By substituting $$h(z) = C$$ back into our expression for $$f(x,y,z)$$, we obtain the potential function:

$$f(x,y,z) = x\sin y + y\cos z + C$$

For the purpose of finding *a* potential function, we can set the constant $$C=0$$.

$$f(x,y,z) = x\sin y + y\cos z$$

## Question1.b:

**step1 Understanding the Fundamental Theorem of Line Integrals**

Since we found a potential function $$f$$ such that $${\bf{F}} = \nabla f$$, the vector field $${\bf{F}}$$ is conservative. For conservative vector fields, the line integral along a curve $$C$$ depends only on the starting and ending points of the curve, not on the specific path taken. This is a powerful result known as the Fundamental Theorem of Line Integrals.

$$\int_C {\bf{F}} \cdot d{\bf{r}} = f(B) - f(A)$$

Here, $$A$$ represents the starting point of the curve $$C$$, and $$B$$ represents the ending point of the curve $$C$$.

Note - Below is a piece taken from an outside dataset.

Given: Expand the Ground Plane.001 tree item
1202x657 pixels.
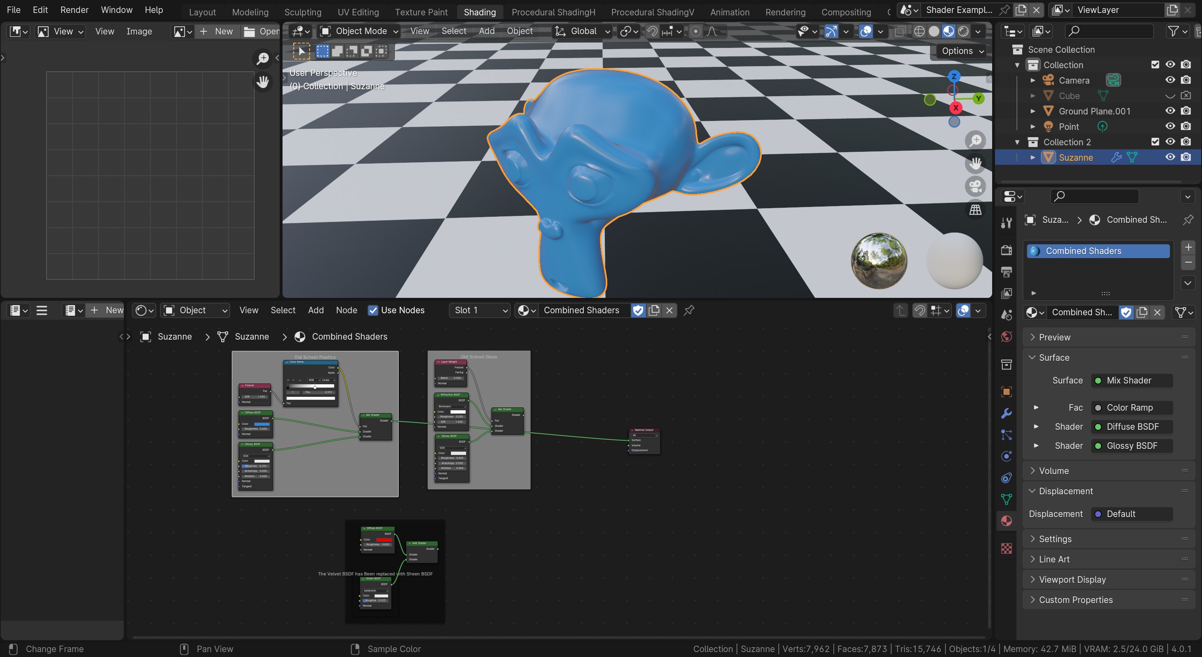Looking at the screenshot, I should click(1033, 111).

**step2 Identifying Missing Information and Expressing the General Solution**

The problem asks to evaluate the integral along "the given curve $$C$$", but the specific details of the curve $$C$$ (such as its starting and ending points) are not provided in the problem statement. Therefore, we cannot calculate a specific numerical value for the integral.

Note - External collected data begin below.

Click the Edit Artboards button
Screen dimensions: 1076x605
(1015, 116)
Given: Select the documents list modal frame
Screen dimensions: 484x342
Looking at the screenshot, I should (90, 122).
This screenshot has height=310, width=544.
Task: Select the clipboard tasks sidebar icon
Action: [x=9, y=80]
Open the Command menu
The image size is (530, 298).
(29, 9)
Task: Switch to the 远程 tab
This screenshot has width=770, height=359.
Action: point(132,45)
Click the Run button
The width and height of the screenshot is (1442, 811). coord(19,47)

However, we can express the general solution using the potential function $$f(x,y,z) = x\sin y + y\cos z$$ found in part (a). If the starting point of the curve is $$A = (x_A, y_A, z_A)$$ and the ending point is $$B = (x_B, y_B, z_B)$$, then the line integral would be:

$$\int_C {\bf{F}} \cdot d{\bf{r}} = f(x_B, y_B, z_B) - f(x_A, y_A, z_A)$$

$$\int_C {\bf{F}} \cdot d{\bf{r}} = (x_B\sin y_B + y_B\cos z_B) - (x_A\sin y_A + y_A\cos z_A)$$

This formula provides the value of the line integral once the start and end points of the curve $$C$$ are known.